— START OF EXTRACT PROVIDED —
From Watts Up With That:

Guest Blogger /

By Rud Istvan,

This is the first of two loosely related technology posts that ctm suggested might be interesting to WUWT. In full disclosure, the details stem from my financial interests in energy storage materials and related topics, having spent much time and money since 2007 on fundamental now globally issued energy storage materials patents for supercapacitance (the Helmholtz double layer physics that creates lightning in thunderstorms). Some of the info cited below is slightly dated because I was too lazy to make everything current. Some of this info was borrowed from my ebook The Arts of Truth and from a 2017 Climate Etc post. All conclusions nevertheless remain valid.

This post’s message (the abstract, if this were a normal clisci peer reviewed paper) is simple. Hybrid vehicles make economic and ‘climate’ sense. Plug ins may or may not depending on their architecture. Full electric vehicles (EVs) make neither economic nor climate sense.


There are various levels of vehicle electrification, so some definitions are needed. Hybrids all involve some degree of electrification of an otherwise fossil fueled vehicle. There are three generally accepted levels:

1. Simple engine off at idle, aka start/stop. This is not as technically easy as it sounds, since hydraulic fluid coupled automatic transmissions must be fully redesigned and starter batteries beefed up. Depending on drive circumstances, idle off can save about 5% fuel efficiency.

2. Regenerative braking, where the vehicle’s kinetic energy is recaptured to electrical storage and then reused in some fashion rather than dissipated as heat. Depending on vehicle size/weight and drive circumstances, regen braking can save about 7-9% fuel efficiency. Combined with idle off it is commonly known as mild hybridization, and typically cited mild hybrid values are something less than 15% net fuel efficiency gain. (There aren’t a lot of milds out there to provide real data.)
— END OF EXTRACT PROVIDED —
(TASKS FOR THIS EXERCISE)
1/ Decide whether each statement below agrees with the post on vehicle electrification, answering yes or no and quoting the text's deciding words: (a) Idle off can save about 5% fuel efficiency. (b) Full electric vehicles make economic sense. (c) Hybrids have four generally accepted levels.
2/ Write out the stretch of the post on vehicle electrification from "From Watts Up" through "nevertheless remain valid.".
— START OF RECORDED INFORMATION —
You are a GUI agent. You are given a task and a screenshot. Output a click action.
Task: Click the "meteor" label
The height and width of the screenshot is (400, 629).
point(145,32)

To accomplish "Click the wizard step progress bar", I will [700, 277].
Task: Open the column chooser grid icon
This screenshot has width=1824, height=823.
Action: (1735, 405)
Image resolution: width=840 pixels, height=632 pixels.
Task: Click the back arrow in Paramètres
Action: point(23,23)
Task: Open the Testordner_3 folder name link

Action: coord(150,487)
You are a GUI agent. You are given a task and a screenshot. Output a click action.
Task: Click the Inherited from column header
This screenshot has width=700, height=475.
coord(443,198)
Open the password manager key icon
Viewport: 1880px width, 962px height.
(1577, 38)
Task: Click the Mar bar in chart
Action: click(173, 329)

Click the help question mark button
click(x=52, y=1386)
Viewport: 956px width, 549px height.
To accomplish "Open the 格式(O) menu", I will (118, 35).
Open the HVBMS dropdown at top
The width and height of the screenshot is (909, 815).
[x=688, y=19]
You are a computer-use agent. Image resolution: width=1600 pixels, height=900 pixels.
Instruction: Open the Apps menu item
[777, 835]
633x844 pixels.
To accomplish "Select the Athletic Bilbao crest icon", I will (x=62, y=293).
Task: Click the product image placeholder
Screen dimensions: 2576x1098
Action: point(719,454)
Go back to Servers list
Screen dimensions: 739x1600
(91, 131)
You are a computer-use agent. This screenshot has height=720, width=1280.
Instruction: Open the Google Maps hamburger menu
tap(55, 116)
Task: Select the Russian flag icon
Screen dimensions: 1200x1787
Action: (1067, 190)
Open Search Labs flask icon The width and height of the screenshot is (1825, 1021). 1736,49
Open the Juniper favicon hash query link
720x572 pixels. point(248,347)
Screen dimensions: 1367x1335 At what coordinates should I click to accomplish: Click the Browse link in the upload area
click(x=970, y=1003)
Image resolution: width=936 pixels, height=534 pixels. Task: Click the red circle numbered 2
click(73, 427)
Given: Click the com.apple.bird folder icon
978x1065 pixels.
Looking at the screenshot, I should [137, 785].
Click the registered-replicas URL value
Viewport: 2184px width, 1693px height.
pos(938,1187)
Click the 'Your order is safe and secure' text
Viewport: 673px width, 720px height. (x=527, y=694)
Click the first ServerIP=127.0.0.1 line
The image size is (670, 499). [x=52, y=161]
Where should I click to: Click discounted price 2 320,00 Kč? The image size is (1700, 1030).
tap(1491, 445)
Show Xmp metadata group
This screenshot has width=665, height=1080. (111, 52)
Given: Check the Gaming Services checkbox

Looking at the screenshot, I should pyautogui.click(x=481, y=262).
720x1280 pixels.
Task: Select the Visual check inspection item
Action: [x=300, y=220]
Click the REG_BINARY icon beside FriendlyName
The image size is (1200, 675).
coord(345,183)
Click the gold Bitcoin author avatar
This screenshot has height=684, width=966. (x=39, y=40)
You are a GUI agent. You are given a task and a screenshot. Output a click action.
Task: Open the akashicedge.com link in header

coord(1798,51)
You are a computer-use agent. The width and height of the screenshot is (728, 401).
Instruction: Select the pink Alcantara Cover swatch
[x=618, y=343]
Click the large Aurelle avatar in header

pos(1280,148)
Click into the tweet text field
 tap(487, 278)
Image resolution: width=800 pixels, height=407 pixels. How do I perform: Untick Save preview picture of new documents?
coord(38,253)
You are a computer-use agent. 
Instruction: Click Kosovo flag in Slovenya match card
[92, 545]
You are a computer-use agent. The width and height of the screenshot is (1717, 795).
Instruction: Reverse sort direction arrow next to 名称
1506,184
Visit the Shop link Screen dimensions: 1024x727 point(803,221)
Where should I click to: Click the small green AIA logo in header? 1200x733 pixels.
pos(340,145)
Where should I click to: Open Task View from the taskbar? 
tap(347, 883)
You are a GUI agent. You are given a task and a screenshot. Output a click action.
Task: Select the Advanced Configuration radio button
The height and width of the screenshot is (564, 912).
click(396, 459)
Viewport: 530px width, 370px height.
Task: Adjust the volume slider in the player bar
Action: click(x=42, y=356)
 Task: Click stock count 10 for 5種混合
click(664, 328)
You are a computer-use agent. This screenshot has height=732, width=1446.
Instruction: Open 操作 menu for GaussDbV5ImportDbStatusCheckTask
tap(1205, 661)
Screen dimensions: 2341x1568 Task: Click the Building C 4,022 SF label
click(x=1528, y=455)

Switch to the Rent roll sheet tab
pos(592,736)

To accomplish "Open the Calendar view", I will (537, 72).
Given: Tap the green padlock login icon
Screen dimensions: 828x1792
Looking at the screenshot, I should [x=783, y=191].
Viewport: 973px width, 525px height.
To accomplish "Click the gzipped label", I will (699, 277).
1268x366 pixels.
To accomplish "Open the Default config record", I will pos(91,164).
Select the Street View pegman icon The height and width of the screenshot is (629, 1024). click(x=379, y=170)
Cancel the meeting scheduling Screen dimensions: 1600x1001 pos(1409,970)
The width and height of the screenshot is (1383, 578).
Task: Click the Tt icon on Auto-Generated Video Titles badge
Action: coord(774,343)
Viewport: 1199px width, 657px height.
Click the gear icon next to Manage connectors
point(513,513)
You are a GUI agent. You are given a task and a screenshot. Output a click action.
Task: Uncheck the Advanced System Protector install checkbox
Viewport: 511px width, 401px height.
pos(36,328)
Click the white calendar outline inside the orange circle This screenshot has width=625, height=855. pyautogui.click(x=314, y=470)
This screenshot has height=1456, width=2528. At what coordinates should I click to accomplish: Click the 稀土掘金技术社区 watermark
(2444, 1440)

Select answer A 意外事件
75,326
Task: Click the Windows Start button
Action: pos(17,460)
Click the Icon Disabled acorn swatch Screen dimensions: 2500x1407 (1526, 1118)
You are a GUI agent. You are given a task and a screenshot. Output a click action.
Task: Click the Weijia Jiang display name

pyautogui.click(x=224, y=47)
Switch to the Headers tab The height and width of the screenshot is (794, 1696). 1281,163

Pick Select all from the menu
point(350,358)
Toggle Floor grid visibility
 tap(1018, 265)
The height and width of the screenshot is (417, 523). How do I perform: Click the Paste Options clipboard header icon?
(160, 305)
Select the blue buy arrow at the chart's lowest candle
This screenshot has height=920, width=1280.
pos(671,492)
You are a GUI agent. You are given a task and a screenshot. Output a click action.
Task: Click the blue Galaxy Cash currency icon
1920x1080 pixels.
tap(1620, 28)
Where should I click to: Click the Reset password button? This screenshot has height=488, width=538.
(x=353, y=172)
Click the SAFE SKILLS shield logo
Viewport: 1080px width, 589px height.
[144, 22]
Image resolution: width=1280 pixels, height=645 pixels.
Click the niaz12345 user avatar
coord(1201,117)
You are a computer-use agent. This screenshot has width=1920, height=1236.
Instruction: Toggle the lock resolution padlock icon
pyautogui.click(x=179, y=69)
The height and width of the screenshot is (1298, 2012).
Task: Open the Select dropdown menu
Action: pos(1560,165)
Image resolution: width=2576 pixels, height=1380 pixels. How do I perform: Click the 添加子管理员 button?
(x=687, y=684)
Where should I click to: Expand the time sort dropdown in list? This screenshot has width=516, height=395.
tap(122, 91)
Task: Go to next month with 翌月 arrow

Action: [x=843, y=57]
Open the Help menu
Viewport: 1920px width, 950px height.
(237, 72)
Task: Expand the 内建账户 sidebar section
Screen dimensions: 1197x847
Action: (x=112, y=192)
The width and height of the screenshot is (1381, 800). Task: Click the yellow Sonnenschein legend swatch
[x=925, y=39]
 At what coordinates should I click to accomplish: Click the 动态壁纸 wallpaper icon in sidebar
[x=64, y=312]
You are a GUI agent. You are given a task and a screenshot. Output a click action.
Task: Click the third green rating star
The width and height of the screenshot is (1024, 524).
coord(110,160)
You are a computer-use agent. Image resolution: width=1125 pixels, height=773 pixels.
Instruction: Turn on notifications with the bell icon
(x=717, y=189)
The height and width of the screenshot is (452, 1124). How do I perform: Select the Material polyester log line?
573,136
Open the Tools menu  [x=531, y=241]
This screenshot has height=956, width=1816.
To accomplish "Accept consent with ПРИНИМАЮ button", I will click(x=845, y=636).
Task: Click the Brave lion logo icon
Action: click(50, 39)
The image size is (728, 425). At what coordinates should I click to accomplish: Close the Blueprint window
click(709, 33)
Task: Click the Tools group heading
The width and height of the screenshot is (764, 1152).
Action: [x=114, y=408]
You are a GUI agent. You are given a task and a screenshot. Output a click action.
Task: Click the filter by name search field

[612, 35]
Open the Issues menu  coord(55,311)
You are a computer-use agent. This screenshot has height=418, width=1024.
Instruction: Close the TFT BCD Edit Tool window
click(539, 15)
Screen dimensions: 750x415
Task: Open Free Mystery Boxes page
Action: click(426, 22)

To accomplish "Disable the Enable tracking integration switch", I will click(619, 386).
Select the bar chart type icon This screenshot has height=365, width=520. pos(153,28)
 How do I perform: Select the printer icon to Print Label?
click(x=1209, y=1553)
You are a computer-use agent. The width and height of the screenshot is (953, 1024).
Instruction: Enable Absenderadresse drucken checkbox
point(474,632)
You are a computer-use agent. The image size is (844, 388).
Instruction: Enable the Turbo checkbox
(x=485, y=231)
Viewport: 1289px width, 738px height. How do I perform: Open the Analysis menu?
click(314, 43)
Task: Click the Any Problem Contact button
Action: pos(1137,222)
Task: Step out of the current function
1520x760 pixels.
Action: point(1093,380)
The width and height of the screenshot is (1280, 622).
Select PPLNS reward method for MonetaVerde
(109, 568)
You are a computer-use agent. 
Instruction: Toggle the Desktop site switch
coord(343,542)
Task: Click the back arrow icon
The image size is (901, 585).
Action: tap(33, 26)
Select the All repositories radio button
— END OF RECORDED INFORMATION —
(PROBLEM SOLUTIONS)
1/
(a) Yes: "idle off can save about 5% fuel efficiency."
(b) No: "Full electric vehicles (EVs) make neither economic nor climate sense."
(c) No: "There are three generally accepted levels"

2/
From Watts Up With That:

Guest Blogger /

By Rud Istvan,

This is the first of two loosely related technology posts that ctm suggested might be interesting to WUWT. In full disclosure, the details stem from my financial interests in energy storage materials and related topics, having spent much time and money since 2007 on fundamental now globally issued energy storage materials patents for supercapacitance (the Helmholtz double layer physics that creates lightning in thunderstorms). Some of the info cited below is slightly dated because I was too lazy to make everything current. Some of this info was borrowed from my ebook The Arts of Truth and from a 2017 Climate Etc post. All conclusions nevertheless remain valid.